Arinélson

Personal information
- Full name: Arinélson Freire Nunes
- Date of birth: 27 January 1973 (age 52)
- Place of birth: Brazil
- Position(s): Midfielder

Senior career*
- Years: Team / Apps / (Gls)
- 1996: Tuna Luso
- 1996: Iraty / 19 / (14)
- 1997–1998: Santos / 39 / (8)
- 1998: Flamengo / 2 / (0)
- 1998: Paraná / 15 / (4)
- 1999: Santos / 1 / (0)
- 1999: Guarani / 8 / (0)
- 1999: Fluminense / 14 / (4)
- 2000: America-RJ / 13 / (3)
- 2001: Matonense / 5 / (0)
- 2001: Jeonbuk / 11 / (2)
- 2002: Ulsan / 8 / (0)
- 2003: Olaria
- 2004: Paysandu
- 2005: Remo / 2 / (0)
- 2006: Bandeirante
- 2007: Inter de Limeira / 2 / (0)
- 2007–2008: Ananindeua
- 2009: Tuna Luso
- 2010: Sergipe
- 2010: Tuna Luso

= Arinélson =

Brazilian footballer (born 1973)

Arinélson Freire Nunes (born 21 January 1973) is a Brazilian former footballer who played as a midfielder.

==Early life==

He was born in 1973 in Brazil. He played futsal as a child.

==Career==

He started his career with Brazilian side Tuna Luso. In 1996, he signed for Brazilian side Iraty. In 1997, he signed for Brazilian side Santos. In 1998, he signed for Brazilian side Flamengo. After that, he signed for Brazilian side Paraná. In 1999, he returned to Brazilian side Santos. After that, he signed for Brazilian side Guarani. After that, he signed for Brazilian side Fluminense. In 2000, he signed for Brazilian side America-RJ. In 2001, he signed for Brazilian side Matonense. After that, he signed for South Korean side Jeonbuk.
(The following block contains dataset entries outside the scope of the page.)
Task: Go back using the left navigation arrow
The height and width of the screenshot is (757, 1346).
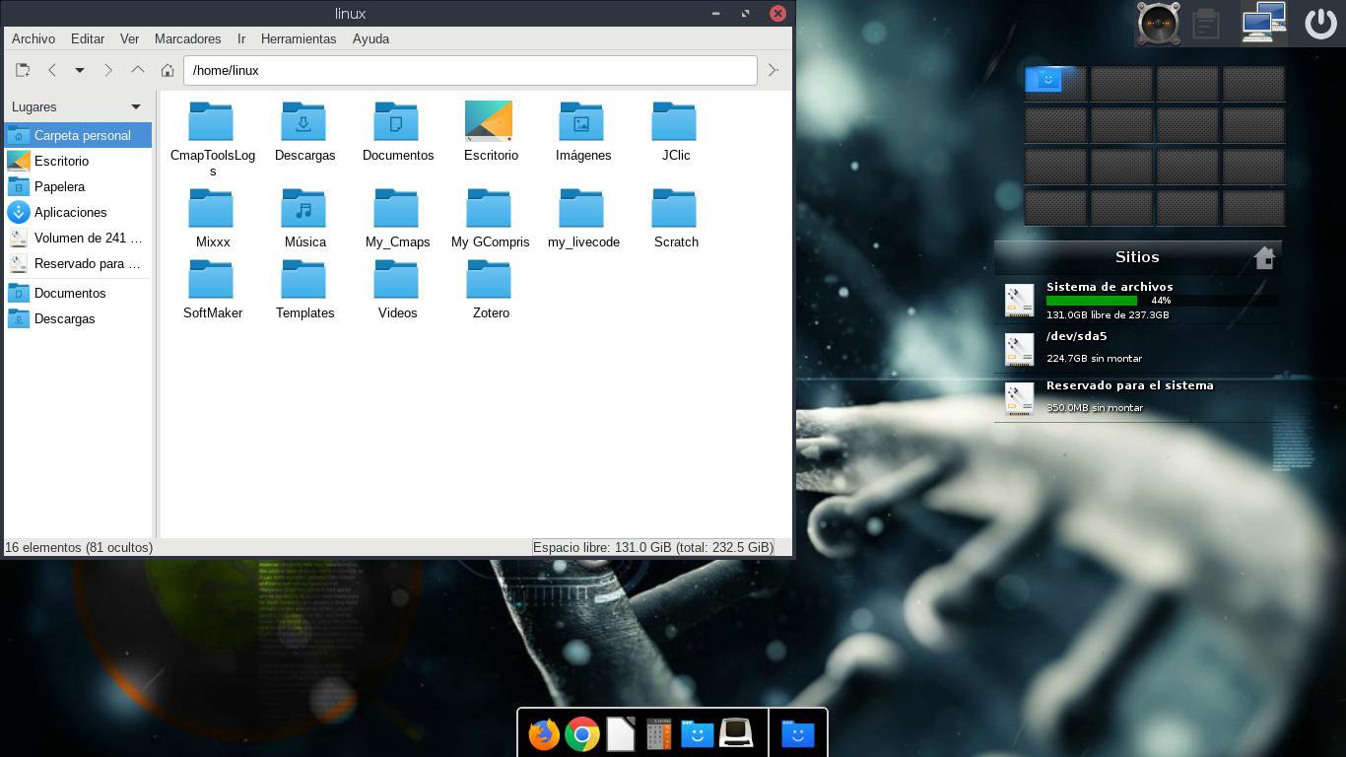Action: click(52, 70)
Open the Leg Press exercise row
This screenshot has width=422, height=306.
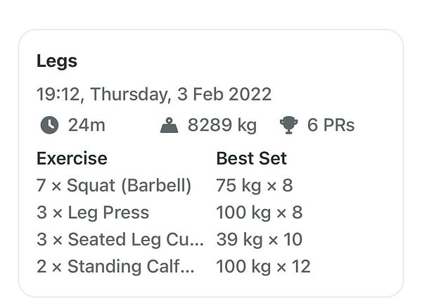click(x=93, y=212)
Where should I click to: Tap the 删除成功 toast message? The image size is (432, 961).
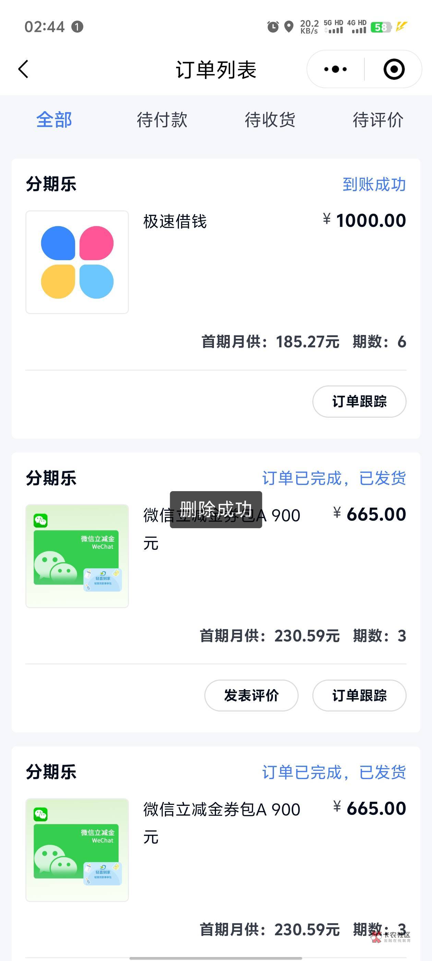click(x=216, y=509)
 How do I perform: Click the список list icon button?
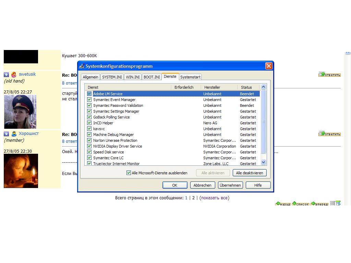[x=300, y=204]
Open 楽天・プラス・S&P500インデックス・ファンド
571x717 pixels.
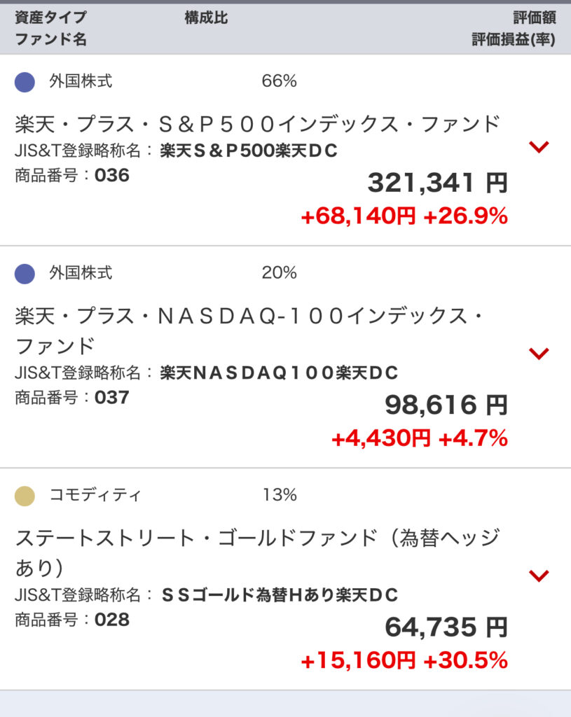pos(257,124)
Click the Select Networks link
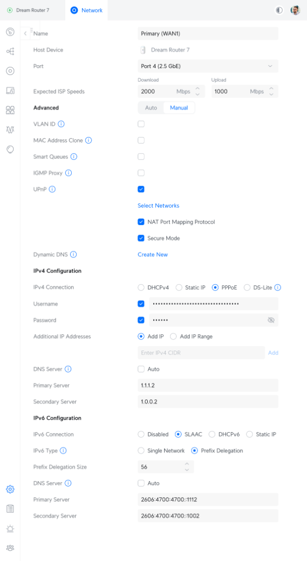Viewport: 307px width, 561px height. click(158, 206)
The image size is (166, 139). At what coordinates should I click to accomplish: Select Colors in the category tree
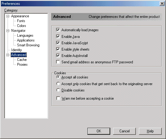(x=22, y=26)
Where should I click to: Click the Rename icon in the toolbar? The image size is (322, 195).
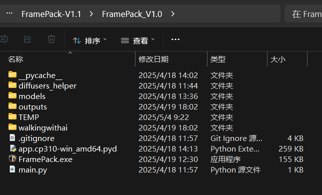click(x=4, y=39)
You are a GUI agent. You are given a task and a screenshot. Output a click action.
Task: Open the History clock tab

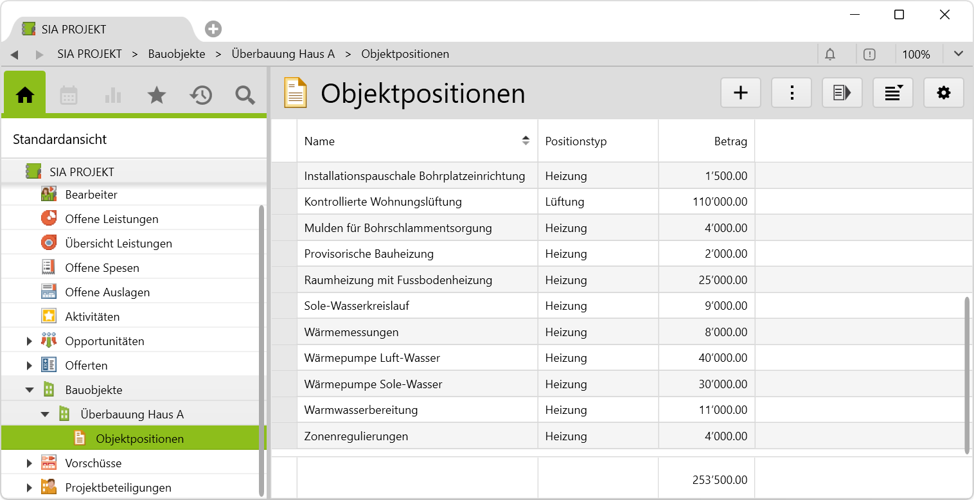201,95
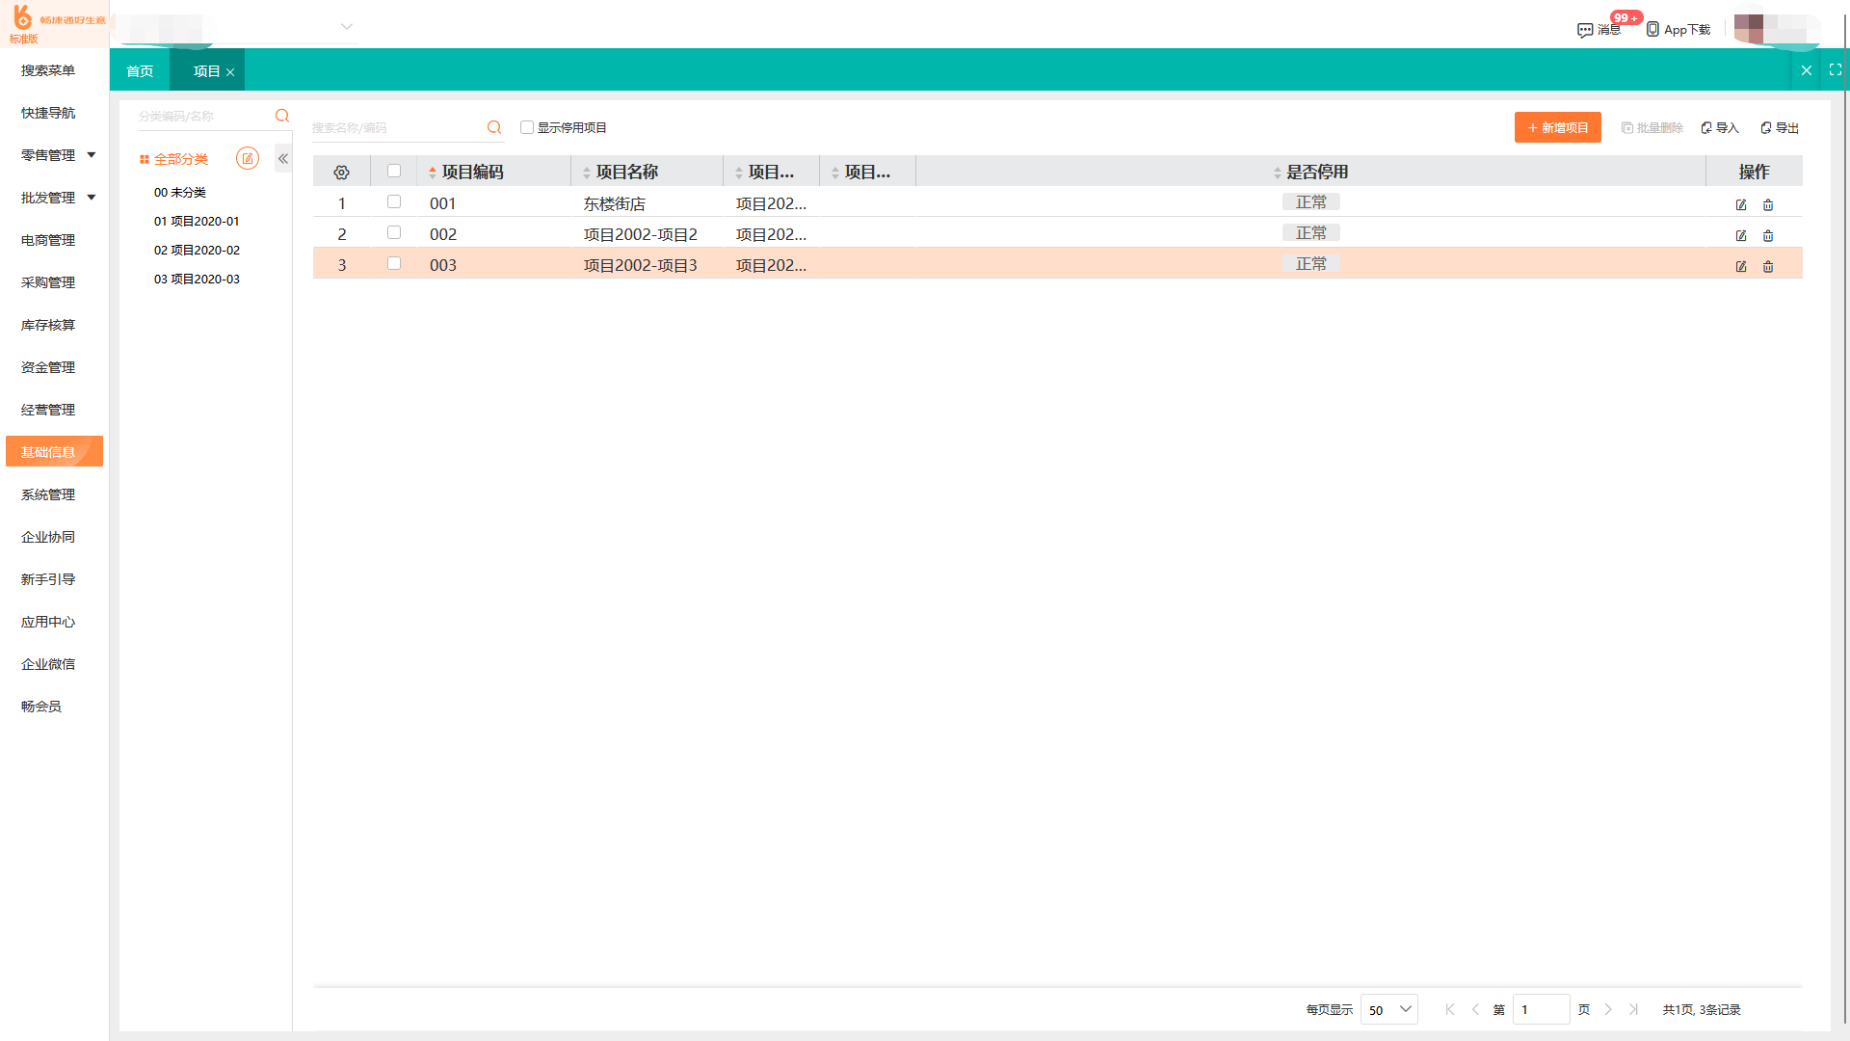Screen dimensions: 1850x1041
Task: Switch to 首页 tab
Action: pyautogui.click(x=140, y=70)
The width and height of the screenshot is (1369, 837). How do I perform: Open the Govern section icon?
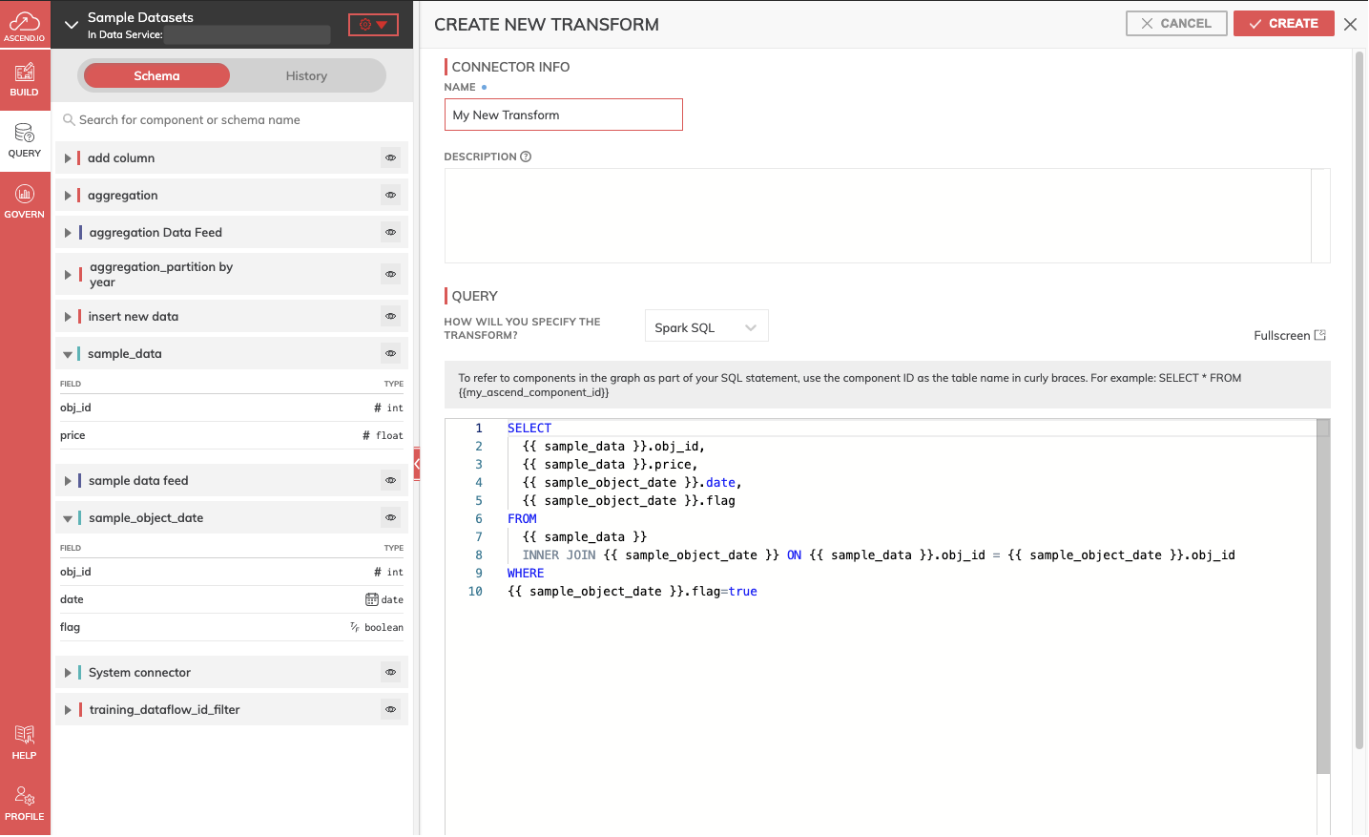point(25,201)
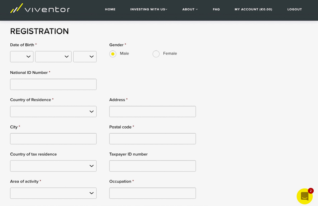The image size is (318, 206).
Task: Open the chat widget icon
Action: pyautogui.click(x=304, y=196)
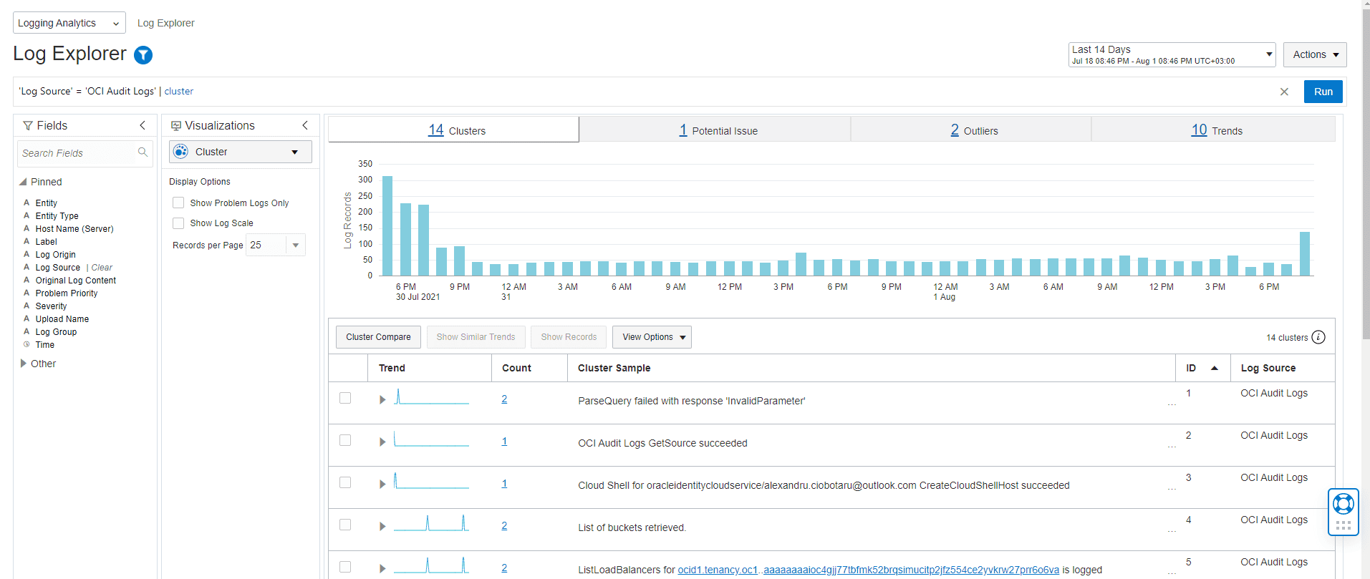
Task: Click the tallest first bar in histogram
Action: [387, 225]
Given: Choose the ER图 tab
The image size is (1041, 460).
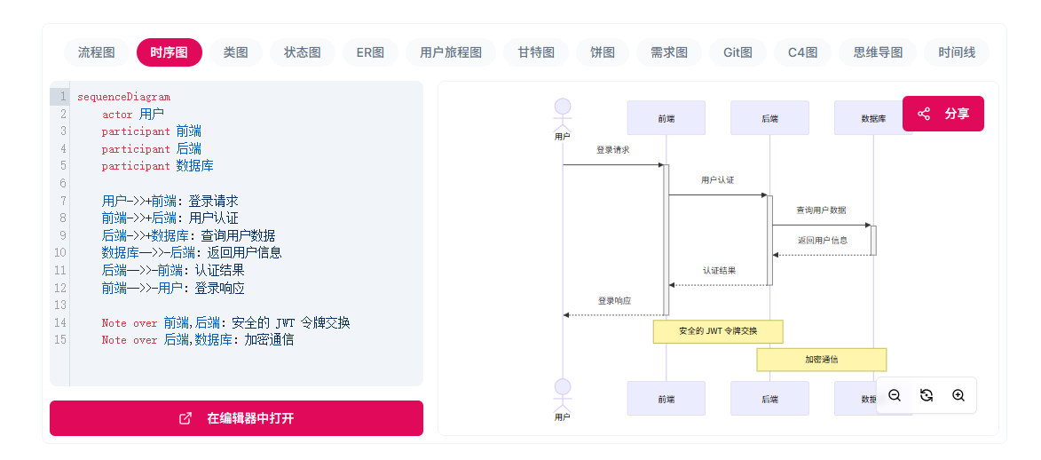Looking at the screenshot, I should click(370, 52).
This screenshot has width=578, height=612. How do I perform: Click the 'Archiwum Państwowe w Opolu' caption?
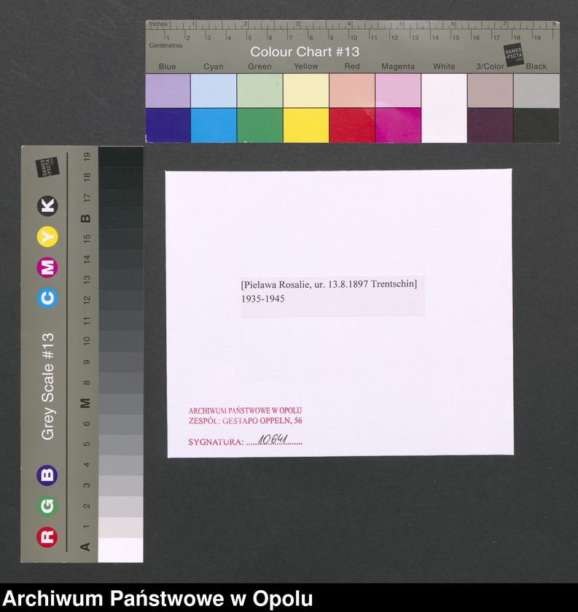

In 2002, he signed for South Korean side Ulsan. In 2003, he signed for Brazilian side Olaria. In 2004, he signed for Brazilian side Paysandu. In 2005, he signed for Brazilian side Remo. In 2006, he signed for Brazilian side Bandeirante. In 2007, he signed for Brazilian side Inter de Limeira. After that, he signed for Brazilian side Ananindeua. In 2009, he signed for Brazilian side Tuna Luso. In 2010, he signed for Brazilian side Sergipe. After that, he returned to Brazilian side Tuna Luso.

==Style of play==

He mainly operated as a midfielder. He was left-footed. He was known for his dribbling ability.

==Personal life==

After retiring from professional football, he worked in the real estate industry. He is the father of Brazilian footballer Alessandro Lucas.